World’s Best Dad
Cardinals have a special place in my heart. They are ubiquitous. Everywhere I have traveled in the U.S., I have been awoken by cardinal song. It is the same song I listened to in bed as a child and every time I hear it, I get a warm cozy feeling. Also, and I can’t really explain this, but female cardinals look like my mother. I think it was her lipstick. For years, her lips were the color of a female cardinal bill, a lovely peachy orange.
But even a species as familiar as my childhood memories holds mysteries. Or put another way, I know so little, I am constantly surprised by things that are really quite routine. Like how male cardinals (who do not in any way resemble my own father) are the world’s best dads! Ok, that is a bit like my own father.
That adorable little guy at the top of this post is a juvenile cardinal. You can tell by the mottled feathers. There is nothing unusual about this except that it is June. Cardinals start nesting in March, and by April, they have chicks. As I might have mentioned, it’s June. The chicks born in March and April do not look like this anymore. They look like full-grown birds. This little guy was probably hatched just a month ago.
I was, to say the least, perplexed by him. This baby seemed to be too young for June. Perhaps the first nest failed and this was a second effort. Maybe I was completely wrong about when cardinals nested. I realized I knew almost nothing at all about nesting cardinals. So I did a bit of research and immediately began to plumb the depths of my ignorance.
I had presumed, for absolutely no reason whatsoever, that birds mated, had a single brood and then went on with whatever the hell it is they do when not laboring over offspring. That’s sort of how mammals do it. But the amount of time it takes to get a mammal ready for independence is a heck of a lot longer than getting bird up and out. Birds are out of the nest within a few weeks of being hatched. They have to be fed for a few weeks longer, but the whole process from egg to independence can be handled in under two months.
Because birds raise their young so quickly, they can have multiple broods a season. Most of the common songbirds I checked out have two broods. Cardinals can have up to three. They manage this through a division of labor. Today’s little guy is likely from a second brood and given that it is only June and he is so well along in development, I imagine that there is time for a third-round if mom is up to it.
Cardinals pair for multiple seasons and often for life. She is the homemaker. Literally. Female cardinals build their nests by chewing on twigs so they become flexible and then wrapping them around herself to create the nest’s superstructure. She fills in with three other layers of increasing softness.

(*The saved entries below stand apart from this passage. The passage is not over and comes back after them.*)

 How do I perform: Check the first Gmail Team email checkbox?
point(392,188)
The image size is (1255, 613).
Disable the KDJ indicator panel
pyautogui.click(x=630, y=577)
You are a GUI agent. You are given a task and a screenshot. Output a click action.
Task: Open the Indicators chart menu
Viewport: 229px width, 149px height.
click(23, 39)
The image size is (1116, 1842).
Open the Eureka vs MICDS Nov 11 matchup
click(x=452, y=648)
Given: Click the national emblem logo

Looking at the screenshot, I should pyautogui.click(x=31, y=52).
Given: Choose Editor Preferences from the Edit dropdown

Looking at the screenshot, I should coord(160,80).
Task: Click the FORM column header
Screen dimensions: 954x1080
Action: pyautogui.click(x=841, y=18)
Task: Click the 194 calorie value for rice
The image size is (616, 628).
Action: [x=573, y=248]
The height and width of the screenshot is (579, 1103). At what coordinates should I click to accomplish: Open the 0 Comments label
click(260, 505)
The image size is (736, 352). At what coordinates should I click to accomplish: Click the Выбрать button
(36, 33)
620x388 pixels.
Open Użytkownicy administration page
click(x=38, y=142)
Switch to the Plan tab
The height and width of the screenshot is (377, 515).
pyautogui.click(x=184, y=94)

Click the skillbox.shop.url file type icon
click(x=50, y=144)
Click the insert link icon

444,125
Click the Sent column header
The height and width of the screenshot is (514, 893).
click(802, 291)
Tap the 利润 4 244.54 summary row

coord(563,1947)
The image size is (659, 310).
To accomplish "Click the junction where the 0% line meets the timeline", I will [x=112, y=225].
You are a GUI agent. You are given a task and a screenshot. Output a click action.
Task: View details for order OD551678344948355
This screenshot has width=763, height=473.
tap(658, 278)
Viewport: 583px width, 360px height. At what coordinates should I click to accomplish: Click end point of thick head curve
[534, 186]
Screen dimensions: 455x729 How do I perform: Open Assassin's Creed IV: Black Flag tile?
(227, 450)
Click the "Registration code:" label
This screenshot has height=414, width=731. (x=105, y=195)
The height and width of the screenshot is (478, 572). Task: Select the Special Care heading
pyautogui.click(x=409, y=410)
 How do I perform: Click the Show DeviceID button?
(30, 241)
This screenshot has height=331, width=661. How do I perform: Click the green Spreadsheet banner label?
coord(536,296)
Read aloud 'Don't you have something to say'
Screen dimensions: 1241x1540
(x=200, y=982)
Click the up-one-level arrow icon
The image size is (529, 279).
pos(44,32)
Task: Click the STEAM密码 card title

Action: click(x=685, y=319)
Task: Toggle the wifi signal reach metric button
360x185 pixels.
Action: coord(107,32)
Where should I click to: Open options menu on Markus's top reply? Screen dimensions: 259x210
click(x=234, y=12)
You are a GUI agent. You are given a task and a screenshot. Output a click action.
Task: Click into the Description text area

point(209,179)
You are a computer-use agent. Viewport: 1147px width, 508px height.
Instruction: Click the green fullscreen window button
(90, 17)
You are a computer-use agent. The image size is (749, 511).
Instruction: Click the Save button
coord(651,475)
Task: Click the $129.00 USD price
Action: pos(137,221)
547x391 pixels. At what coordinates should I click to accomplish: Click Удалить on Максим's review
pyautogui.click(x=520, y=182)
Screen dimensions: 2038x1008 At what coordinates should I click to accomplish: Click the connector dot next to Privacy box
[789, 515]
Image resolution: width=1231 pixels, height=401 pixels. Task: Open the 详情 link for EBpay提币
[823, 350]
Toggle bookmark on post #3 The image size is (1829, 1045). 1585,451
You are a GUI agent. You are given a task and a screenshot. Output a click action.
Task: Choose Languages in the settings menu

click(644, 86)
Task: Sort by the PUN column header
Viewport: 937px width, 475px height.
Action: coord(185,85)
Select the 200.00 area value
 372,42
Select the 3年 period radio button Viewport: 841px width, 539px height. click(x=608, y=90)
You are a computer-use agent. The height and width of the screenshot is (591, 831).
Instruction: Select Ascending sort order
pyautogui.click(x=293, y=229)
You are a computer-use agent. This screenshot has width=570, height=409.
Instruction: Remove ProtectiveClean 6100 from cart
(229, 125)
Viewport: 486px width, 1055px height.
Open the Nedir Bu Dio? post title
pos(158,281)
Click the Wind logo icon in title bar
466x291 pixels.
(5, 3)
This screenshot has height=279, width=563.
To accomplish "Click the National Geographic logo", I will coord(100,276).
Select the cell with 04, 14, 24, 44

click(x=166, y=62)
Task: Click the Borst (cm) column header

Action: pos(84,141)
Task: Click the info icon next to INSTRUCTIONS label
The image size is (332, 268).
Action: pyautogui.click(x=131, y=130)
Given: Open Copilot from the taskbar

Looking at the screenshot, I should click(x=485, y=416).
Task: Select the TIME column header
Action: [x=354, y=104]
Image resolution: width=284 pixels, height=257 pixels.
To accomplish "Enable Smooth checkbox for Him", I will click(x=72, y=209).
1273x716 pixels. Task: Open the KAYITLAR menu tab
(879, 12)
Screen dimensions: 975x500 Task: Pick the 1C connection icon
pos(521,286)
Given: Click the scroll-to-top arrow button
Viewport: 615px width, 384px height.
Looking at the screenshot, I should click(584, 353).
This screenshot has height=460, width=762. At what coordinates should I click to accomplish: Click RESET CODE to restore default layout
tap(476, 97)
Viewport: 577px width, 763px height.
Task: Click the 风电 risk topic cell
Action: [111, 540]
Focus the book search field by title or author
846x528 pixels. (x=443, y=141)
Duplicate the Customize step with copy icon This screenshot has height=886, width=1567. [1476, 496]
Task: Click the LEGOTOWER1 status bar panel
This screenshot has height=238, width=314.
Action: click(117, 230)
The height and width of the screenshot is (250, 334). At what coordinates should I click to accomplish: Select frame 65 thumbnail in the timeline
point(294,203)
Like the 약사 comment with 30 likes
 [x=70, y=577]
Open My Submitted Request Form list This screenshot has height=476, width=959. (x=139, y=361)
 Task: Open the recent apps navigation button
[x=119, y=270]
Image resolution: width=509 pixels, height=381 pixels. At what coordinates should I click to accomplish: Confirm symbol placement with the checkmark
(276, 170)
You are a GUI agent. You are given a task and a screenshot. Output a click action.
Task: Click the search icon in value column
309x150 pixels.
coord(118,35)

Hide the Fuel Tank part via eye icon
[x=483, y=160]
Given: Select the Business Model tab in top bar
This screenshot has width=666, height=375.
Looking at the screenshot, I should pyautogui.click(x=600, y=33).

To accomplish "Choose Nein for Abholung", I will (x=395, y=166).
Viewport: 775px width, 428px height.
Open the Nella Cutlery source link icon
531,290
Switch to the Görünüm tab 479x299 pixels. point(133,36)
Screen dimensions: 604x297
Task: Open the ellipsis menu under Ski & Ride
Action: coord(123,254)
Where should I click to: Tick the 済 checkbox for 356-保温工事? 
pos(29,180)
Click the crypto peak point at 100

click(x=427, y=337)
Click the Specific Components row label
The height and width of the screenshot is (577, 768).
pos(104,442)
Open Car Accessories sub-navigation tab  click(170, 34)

Dad is not very involved in nest making. He’s not the one who will be sitting in it. He will bring her nesting materials for her consideration and he will keep her fed as she builds the nest and sits on the eggs. But this is her domain.
Once the chicks hatch, dad helps feed the brood and mom. Within about 11 days, the babies will be out of the nest and hanging out on nearby branches. Roughly a day after the chicks have fledged and are all out of the nest, mom puts the chicks into dad’s care and takes off. If the pair has only one chick, mom will take off in about two weeks for a big brood, mom might hang around longer. She’s not going to the spa for a well-deserved break.
While dad takes care of feeding the first brood, mom gets busy building a second nest in which she will lay a second brood of eggs. This is a lot of work and she gets bonus points for dedication. But she really comes in second to dad in this regard. He may have taken it easy while she built that first nest and sat on the first brood, but now all the chicks and mom, who is sitting on a new bunch of eggs, are fed by dad who must be as busy as that proverbial one-armed paperhanger. That second brood will be hatching in about 11 days and then, dad will have to look after the first brood, who can expect at least some food until they’re almost three months old, mom, and the second brood of ravenous chicks. At least that first brood should be completely off his plate before that third set of mouths appears.
So let us celebrate those flashy red cardinals. Nature’s best dads.